Recommendation 5. There are two equivalent ways of managing patients with atrial fibrillation before CP repair: 1) short-term anticoagulant therapy - transesophageal echocardiography( EchoCG) - cardioversion( if there are no blood clots) - anticoagulant therapy;2) prolonged anticoagulant therapy - cardioversion - anticoagulant therapy. Class 2A.

Recommendation 6. After recovery, most patients do not need antiarrhythmic therapy with to maintain CP, as the risk of its side effects outweighs the benefit. Those who are very poorly tolerated by MA, with a preventive goal appoint amiodarone, disopyramide, propafenone or sotalol( listed in alphabetical order).The choice of this or that drug basically depends on the probability of its side effect in each case. Class 2A.

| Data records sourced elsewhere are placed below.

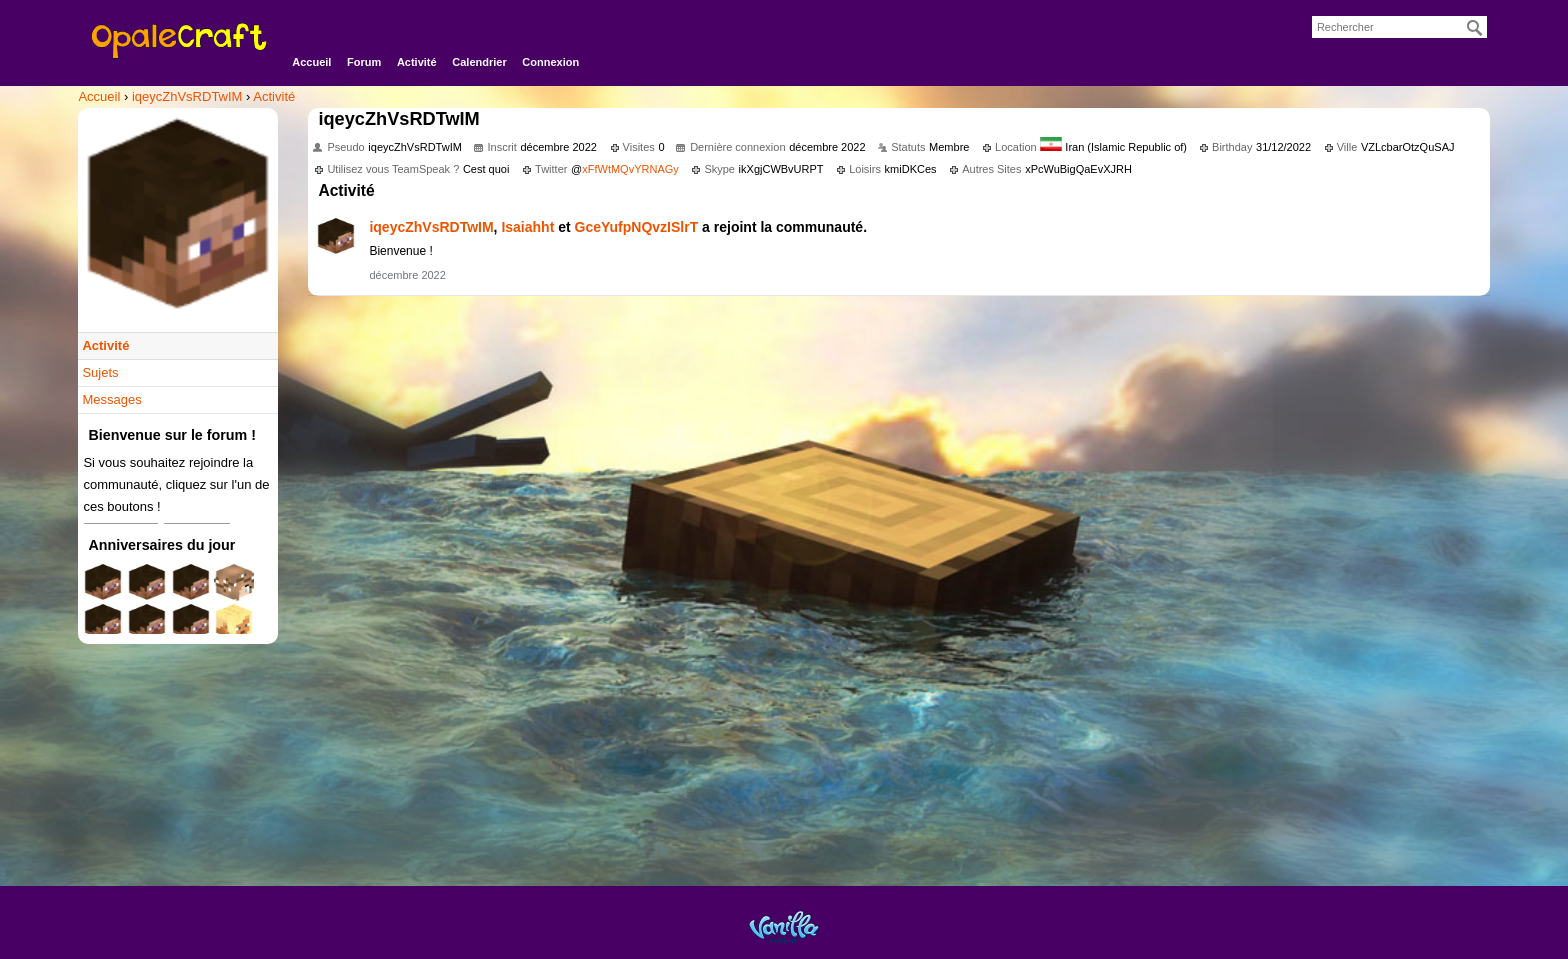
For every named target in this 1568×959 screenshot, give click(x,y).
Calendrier (479, 62)
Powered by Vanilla (784, 926)
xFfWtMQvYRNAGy (630, 169)
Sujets (100, 372)
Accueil (311, 62)
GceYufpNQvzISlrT (637, 227)
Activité (417, 62)
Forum (364, 62)
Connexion (550, 62)
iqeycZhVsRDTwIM (431, 227)
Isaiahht (527, 227)
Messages (111, 399)
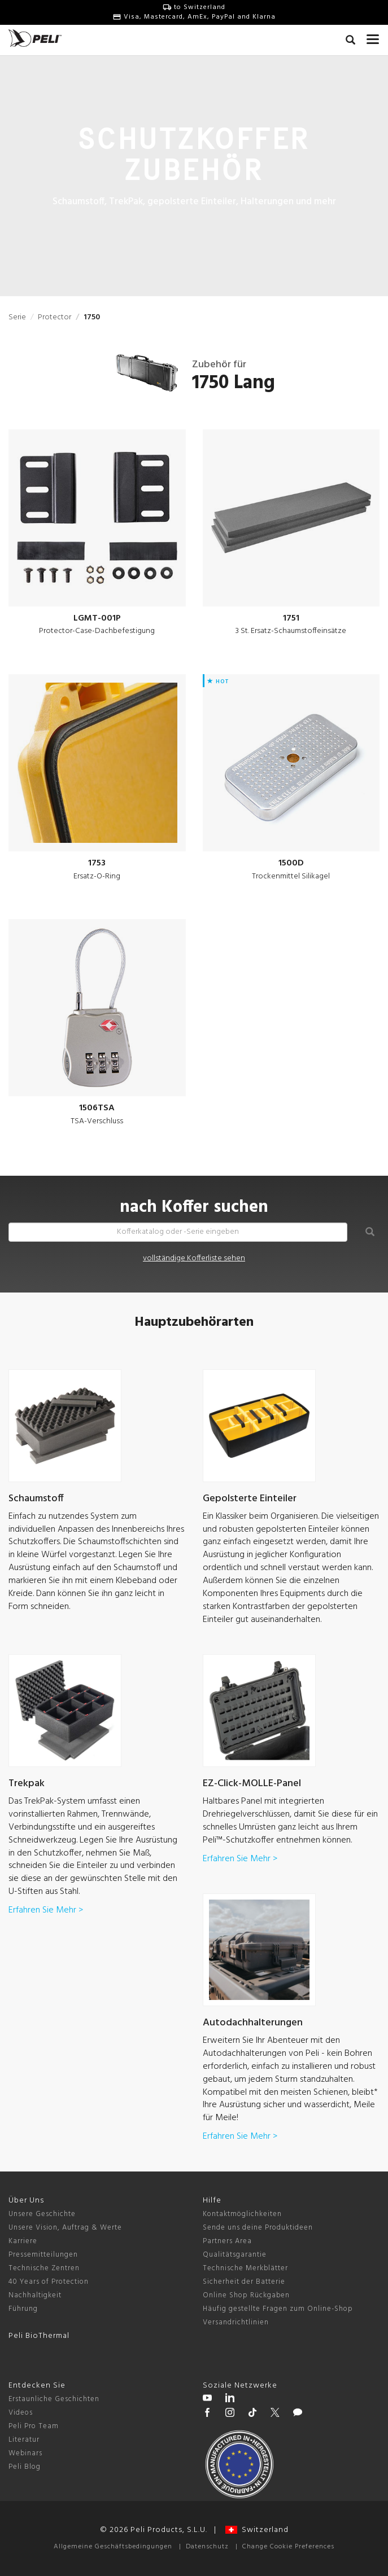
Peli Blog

Atrial fibrillation is the most frequent arrhythmia of in adults. Expansion increases with age: in people under 60 years - 1%, after 80 years - more than 8%.In all age groups, men predominate. The main cardiovascular diseases that cause MA are arterial hypertension, rheumatic mitral heart diseases, ischemic heart disease( CHD) and heart failure, non-cardiac thyrotoxicosis, COPD( hypoxia), surgical interventions, acute alcohol intoxication.

Atrial fibrillation is manifested by palpitation, dizziness, weakness, but it can also be asymptomatic. The main danger of MA is thromboembolism.

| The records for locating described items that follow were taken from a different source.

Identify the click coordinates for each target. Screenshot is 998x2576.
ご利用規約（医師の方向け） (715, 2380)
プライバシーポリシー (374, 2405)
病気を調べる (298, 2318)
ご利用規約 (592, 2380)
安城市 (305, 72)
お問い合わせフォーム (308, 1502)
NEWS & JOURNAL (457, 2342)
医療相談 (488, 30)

The purpose of the recommendations is to give the primary care physicians a guide on the medical treatment of adults with newly diagnosed( clinically or ECG) AI.In the recommendations of the American College of Cardiology and the American Heart Association, the newly diagnosed AI is considered irrespective of the severity of its manifestations and the duration of arrhythmia;while the drafters of the recommendations are aware that the prescription of the current paroxysm and the presence of previous paroxysms is often impossible to establish [1].These recommendations are not suitable for treatment of atrial fibrillation in the postoperative period, in the acute period of myocardial infarction, with cardiac insufficiency IV of the functional class, with heart defects. Patients already taking anti-arrhythmic drugs, they also do not fit. Recommendations are addressed to therapists and general practitioners.

These recommendations are based on the work of McNamara et al.[2] and the report " Treatment for newly diagnosed atrial fibrillation " [3], prepared by the Center for Evidence-Based Medicine at Johns Hopkins University, commissioned by the Office of Medical Research, Rockville, Maryland. This manual was created by the American Academy of Family Medicine and the American College of Physicians. A joint group of these organizations examined the clinical data and classified the recommendations( Table 1).

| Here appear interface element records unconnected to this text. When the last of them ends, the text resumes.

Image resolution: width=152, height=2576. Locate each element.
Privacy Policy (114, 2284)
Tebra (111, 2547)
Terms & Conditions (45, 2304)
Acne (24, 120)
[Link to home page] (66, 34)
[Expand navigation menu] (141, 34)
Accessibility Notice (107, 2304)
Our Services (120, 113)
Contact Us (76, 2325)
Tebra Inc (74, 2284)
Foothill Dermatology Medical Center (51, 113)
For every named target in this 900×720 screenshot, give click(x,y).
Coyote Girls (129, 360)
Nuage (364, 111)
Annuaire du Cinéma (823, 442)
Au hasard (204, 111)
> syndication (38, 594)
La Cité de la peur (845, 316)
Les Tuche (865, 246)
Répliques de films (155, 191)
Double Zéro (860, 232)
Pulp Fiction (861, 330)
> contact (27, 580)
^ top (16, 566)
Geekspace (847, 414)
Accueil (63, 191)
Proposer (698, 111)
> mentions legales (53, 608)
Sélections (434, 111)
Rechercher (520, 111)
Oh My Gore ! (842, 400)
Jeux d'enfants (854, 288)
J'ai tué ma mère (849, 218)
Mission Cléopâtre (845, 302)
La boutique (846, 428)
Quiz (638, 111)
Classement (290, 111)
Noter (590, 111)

Recommendations concern the following issues:

1. Choice between heart rate reduction and CP recovery.

2. Anticoagulant therapy and prevention of stroke.

3. Comparison of electrical and drug cardioversion.

4. The role of echocardiography in determining the tactics of treatment of atrial fibrillation .

5. Maintaining CP.

1. Heart rate reduction or CP recovery?

The main issue in is the treatment of atrial fibrillation - is it necessary to restore CP.The answer to this question depends on what is more important for improving survival, preventing thromboembolism, improving the health of patients and the quality of life: a reduction in heart rate or recovery of CP?Another important issue is the choice of treatment for special groups of patients: young patients without other heart diseases, women, as well as patients suffering from arterial hypertension or heart failure. The reduction in heart rate and the restoration of CP were compared in four studies. However, in these studies, mainly men older than 65 years are represented, whereas young patients without other heart diseases and women are represented little [5].

The AFFIRM study compared the reduction in heart rate and the maintenance of CP in MA( anticoagulant therapy was recommended in both groups) [6].Over 3.5 years, more than 4,000 patients,

, were observed. Table 1. Classification of recommendations by Guyatt et al.[4]